Request 1
From the paw-swatting thread, transcribe the passage starting at "Then you get" and ending at "be a problem??".
Request 2
Condense the paragraph in the paw-swatting thread that begins "A lot depends on when and why" into fewer words, keeping its main points.

Given text
--------------------------------
# Paw Swatting HELP!



## Manders (Aug 12, 2009)

I have an aussie mix that is an attention hog. She often "demands" my attention. If she is not getting what she wants, she will swat at you with her paw. It really hurts even though she doesn't intentionally mean too do harm. Has anyone had a dog with this issue and how did you deal with it? The only thing that I know to do, based on what I've read and researched, is to ignore her anytime she "demands" attention or otherwise you are rewarding bad behavior. But this strategy hasn't worked for her paw swatting. She still does it.


----------



## Cracker (May 25, 2009)

Ignoring can work sometimes..but I prefer to give the dog an alternative behaviour and teach it to them. 
For example: You are working at the computer and the dog is pawing at you (ASSUMING he is not trying to tell you he NEEDS something..like to go potty)..you train him to "go to his mat" on cue. If you train the behaviour of "go to your mat" and reward it heavily (using treats and then letting him have a bone or stuffed kong while he's there) he will be much less likely to bug you..as he has something better to do.

A lot depends on when and why he does the pawing behaviour. In many cases pawing is an appeasement behaviour...something dogs do to say they are worried you are angry or frustrated with them. Context is everything...when exactly does the dog do the behaviour and what PRECEDES it?


----------



## TooneyDogs (Aug 6, 2007)

I'm with Cracker in teaching an action that WILL get your attention.
I taught my dogs to get a tennis ball if they want to play. If they just want attention/petting, they sit politely at my side or, most often, right in my face but they do it politely.


----------



## TxRider (Apr 22, 2009)

TooneyDogs said:


> I'm with Cracker in teaching an action that WILL get your attention.
> I taught my dogs to get a tennis ball if they want to play. If they just want attention/petting, they sit politely at my side or, most often, right in my face but they do it politely.


ROFL..

Then you get a tennis ball tossed in your lap constantly.. 

I guess that's better than claws though.


----------



## meandean (Aug 31, 2009)

lol.

the only dog in our circle of friends that paws is a dog that was taught to shake and "give 5". the dog has been taught that touching the paw to someone is a rewarding action...so i don't know if this may be a problem??


----------



## MelB (Oct 26, 2009)
--------------------------------
Extracted information
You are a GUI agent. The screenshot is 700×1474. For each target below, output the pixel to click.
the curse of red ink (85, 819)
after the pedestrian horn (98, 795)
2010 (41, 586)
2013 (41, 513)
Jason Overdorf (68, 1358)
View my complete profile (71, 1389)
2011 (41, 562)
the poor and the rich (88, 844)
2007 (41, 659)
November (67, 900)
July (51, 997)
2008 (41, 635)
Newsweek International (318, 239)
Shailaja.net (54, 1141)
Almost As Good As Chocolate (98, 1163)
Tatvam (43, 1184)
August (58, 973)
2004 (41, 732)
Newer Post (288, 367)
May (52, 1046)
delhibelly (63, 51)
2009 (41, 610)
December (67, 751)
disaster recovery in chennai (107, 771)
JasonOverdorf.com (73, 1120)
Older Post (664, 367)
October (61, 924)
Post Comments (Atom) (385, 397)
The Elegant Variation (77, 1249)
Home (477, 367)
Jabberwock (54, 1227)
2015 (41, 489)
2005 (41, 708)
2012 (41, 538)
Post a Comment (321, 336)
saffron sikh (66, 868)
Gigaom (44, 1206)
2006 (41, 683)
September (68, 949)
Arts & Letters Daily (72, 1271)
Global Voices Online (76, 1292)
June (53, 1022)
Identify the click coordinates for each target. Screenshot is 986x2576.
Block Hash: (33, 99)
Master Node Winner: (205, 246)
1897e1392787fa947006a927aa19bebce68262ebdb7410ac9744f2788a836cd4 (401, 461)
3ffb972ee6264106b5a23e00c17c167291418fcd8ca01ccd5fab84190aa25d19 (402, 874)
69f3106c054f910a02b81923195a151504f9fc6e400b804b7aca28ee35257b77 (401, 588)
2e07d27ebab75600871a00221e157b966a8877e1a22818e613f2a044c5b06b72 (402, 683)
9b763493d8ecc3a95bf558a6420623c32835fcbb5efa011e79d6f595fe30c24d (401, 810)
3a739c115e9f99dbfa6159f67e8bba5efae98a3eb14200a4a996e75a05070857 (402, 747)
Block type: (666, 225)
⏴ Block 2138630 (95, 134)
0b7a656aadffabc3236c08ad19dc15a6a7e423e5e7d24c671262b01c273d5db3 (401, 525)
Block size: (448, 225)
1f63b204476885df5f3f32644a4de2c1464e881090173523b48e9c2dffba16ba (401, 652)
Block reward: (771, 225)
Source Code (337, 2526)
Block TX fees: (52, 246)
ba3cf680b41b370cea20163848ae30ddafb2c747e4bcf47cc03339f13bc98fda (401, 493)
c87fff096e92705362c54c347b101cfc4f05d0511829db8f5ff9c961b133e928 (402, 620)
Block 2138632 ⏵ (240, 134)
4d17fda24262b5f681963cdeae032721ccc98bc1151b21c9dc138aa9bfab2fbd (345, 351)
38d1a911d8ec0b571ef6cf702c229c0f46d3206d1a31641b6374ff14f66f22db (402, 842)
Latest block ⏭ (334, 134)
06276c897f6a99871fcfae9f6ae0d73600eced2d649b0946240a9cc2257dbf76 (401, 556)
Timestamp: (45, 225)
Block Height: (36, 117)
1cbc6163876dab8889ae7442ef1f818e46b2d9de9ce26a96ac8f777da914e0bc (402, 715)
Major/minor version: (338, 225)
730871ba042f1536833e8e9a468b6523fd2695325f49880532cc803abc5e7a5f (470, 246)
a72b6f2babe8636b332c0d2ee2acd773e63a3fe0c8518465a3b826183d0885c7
--------------------------------
Expected output 1
Then you get a tennis ball tossed in your lap constantly.. 

I guess that's better than claws though.


----------



## meandean (Aug 31, 2009)

lol.

the only dog in our circle of friends that paws is a dog that was taught to shake and "give 5". the dog has been taught that touching the paw to someone is a rewarding action...so i don't know if this may be a problem??

Expected output 2
Much depends on when and why the dog paws. Often pawing is appeasement, a sign the dog worries you are angry or frustrated with it, so context matters: note when the pawing happens and what precedes it.